----- SUPPLIED MATERIAL
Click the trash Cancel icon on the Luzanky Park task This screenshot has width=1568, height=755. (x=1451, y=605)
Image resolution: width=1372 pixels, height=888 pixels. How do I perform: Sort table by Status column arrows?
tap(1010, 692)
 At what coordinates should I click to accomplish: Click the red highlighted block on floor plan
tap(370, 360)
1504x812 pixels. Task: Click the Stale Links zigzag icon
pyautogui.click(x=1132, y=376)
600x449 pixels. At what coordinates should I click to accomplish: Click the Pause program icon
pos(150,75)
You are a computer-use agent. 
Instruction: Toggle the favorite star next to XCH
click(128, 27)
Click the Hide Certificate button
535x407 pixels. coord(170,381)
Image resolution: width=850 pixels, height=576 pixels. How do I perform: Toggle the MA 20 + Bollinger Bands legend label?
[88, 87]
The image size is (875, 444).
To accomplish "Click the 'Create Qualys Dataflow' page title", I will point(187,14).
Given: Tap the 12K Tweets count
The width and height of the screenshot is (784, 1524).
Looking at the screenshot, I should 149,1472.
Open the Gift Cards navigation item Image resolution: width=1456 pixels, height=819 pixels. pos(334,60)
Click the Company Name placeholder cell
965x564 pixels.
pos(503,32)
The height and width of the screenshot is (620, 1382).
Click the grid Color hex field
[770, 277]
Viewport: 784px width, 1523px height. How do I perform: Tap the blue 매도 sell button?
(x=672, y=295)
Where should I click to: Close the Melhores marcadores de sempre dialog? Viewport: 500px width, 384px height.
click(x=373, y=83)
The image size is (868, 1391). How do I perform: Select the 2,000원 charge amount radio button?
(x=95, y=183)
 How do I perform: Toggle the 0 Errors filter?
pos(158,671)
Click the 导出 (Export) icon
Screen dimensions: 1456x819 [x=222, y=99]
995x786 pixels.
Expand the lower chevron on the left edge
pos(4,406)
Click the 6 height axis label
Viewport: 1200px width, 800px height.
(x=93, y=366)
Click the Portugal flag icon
----------
WHAT THE TASK REQUIRES: Reproduce the whole listing above line for line, changing nothing.

THE ANSWER:
Click the trash Cancel icon on the Luzanky Park task This screenshot has width=1568, height=755. (x=1451, y=605)
Image resolution: width=1372 pixels, height=888 pixels. How do I perform: Sort table by Status column arrows?
tap(1010, 692)
 At what coordinates should I click to accomplish: Click the red highlighted block on floor plan
tap(370, 360)
1504x812 pixels. Task: Click the Stale Links zigzag icon
pyautogui.click(x=1132, y=376)
600x449 pixels. At what coordinates should I click to accomplish: Click the Pause program icon
pos(150,75)
You are a computer-use agent. 
Instruction: Toggle the favorite star next to XCH
click(128, 27)
Click the Hide Certificate button
535x407 pixels. coord(170,381)
Image resolution: width=850 pixels, height=576 pixels. How do I perform: Toggle the MA 20 + Bollinger Bands legend label?
[88, 87]
The image size is (875, 444).
To accomplish "Click the 'Create Qualys Dataflow' page title", I will point(187,14).
Given: Tap the 12K Tweets count
The width and height of the screenshot is (784, 1524).
Looking at the screenshot, I should 149,1472.
Open the Gift Cards navigation item Image resolution: width=1456 pixels, height=819 pixels. pos(334,60)
Click the Company Name placeholder cell
965x564 pixels.
pos(503,32)
The height and width of the screenshot is (620, 1382).
Click the grid Color hex field
[770, 277]
Viewport: 784px width, 1523px height. How do I perform: Tap the blue 매도 sell button?
(x=672, y=295)
Where should I click to: Close the Melhores marcadores de sempre dialog? Viewport: 500px width, 384px height.
click(x=373, y=83)
The image size is (868, 1391). How do I perform: Select the 2,000원 charge amount radio button?
(x=95, y=183)
 How do I perform: Toggle the 0 Errors filter?
pos(158,671)
Click the 导出 (Export) icon
Screen dimensions: 1456x819 [x=222, y=99]
995x786 pixels.
Expand the lower chevron on the left edge
pos(4,406)
Click the 6 height axis label
Viewport: 1200px width, 800px height.
(x=93, y=366)
Click the Portugal flag icon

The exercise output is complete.